To preserve appellate complaints, the record must show that
(1) the complaint was made to the trial court by a timely request, objection or motion that:
(A) stated the grounds for the ruling the complaining party sought from the trial court with sufficient specificity to make the trial court aware of the complaint, unless the specific grounds were apparent from the context; and
(B) complied with the requirements of the Texas Rules of Civil or Criminal Evidence or the Texas Rules of Civil or Appellate Procedure; and
(2) the trial court:
(A) ruled on the request, objection or motion, either expressly or implicitly; or
(B) refused to rule on the request, objection or motion, and the complaining party objected to the refusal.
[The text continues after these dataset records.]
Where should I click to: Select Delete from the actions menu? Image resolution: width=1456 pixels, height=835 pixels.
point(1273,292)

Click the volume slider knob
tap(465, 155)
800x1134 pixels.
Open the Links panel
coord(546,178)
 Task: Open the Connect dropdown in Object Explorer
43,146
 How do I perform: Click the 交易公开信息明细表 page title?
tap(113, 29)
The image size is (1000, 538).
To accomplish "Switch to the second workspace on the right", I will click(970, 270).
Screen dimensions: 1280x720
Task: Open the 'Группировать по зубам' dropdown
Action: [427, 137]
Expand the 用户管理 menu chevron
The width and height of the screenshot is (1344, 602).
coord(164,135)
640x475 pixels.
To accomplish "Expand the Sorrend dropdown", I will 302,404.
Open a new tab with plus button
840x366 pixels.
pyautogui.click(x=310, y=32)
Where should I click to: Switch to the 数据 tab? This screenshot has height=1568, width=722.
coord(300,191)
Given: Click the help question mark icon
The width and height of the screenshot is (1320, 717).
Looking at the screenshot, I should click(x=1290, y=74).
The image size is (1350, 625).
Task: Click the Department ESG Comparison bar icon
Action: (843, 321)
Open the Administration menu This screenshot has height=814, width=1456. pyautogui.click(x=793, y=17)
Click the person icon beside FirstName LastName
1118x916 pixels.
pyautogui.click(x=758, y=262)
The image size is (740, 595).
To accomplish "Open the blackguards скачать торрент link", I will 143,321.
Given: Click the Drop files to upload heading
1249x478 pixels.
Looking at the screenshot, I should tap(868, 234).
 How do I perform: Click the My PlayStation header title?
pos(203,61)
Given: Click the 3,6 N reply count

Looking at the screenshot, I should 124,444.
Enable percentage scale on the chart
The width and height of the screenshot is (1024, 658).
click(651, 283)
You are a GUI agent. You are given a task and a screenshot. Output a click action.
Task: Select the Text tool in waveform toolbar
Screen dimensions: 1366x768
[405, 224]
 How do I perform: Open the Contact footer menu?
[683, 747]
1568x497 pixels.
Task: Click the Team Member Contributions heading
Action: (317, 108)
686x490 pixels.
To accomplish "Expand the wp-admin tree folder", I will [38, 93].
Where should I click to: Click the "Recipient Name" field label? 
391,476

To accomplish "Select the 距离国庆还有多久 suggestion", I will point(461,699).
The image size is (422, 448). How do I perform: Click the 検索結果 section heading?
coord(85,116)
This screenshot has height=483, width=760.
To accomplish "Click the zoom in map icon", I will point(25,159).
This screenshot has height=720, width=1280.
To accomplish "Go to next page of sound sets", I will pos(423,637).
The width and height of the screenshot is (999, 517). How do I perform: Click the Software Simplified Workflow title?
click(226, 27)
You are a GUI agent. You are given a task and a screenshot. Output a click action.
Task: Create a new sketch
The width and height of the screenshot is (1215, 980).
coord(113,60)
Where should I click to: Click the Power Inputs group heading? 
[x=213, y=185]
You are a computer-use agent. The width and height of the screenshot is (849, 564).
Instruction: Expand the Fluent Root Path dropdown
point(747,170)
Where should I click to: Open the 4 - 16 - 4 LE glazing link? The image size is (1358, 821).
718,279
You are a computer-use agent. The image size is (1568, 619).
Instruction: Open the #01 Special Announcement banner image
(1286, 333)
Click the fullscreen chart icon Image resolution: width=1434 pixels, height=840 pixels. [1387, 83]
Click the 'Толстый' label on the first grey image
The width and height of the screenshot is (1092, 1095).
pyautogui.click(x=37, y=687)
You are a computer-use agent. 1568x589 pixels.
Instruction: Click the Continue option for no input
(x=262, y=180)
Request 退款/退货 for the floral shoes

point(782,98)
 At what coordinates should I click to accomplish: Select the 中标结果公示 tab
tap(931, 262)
Tex. R. App. P. 33.1(a)(1)(2).
Motion to Strike Intervention
Appellant filed a motion to strike appellee’s intervention, alleging that appellee had no right to intervene because the contingent fee contract(s) appellee was claiming under only constituted a contingent fee interest, not an assignment. Appellee argues that the language, “ . . . assigns . . . that portion of any final recovery realized or recovered by the client which represents the attorney’s fee computed in accordance with this agreement,” was an assignment. Although a properly worded contingent fee contract may effect an assignment, Dow Chemical Co. v. Benton, 163 Tex. 477, 357 S.W.2d 565, 568 (1962), the language in this case does not assign or transfer an interest in the cause of action or subject matter. Wheeler v. Fronhoff, 270 S.W. 887, 888 (Tex. Civ. App.–Texarkana 1925, writ dism’d). The language at issue in the Wheeler case, “[a]ppellants are to have one-third of any sum of money or property, or both or either that may be recovered or paid as a compromise of said suit for their services therein,” was held not to evidence an intent to transfer the title to a cause of action, and the attorney was not entitled to intervene. The language in this case likewise does not evidence an intent to assign or transfer an interest in a cause of action. Assuming, arguendo, that the contingent fee contract was an assignment of plaintiffs’ cause of action to appellee, appellee assigned its interest to appellant upon appellant’s termination and the division of the client cases, and appellee no longer would have had a justiciable interest in the matter. See River Consulting, Inc. v. Sullivan, 848 S.W.2d 165, 169 (Tex. App.–Houston [1st Dist.] 1992, writ. denied).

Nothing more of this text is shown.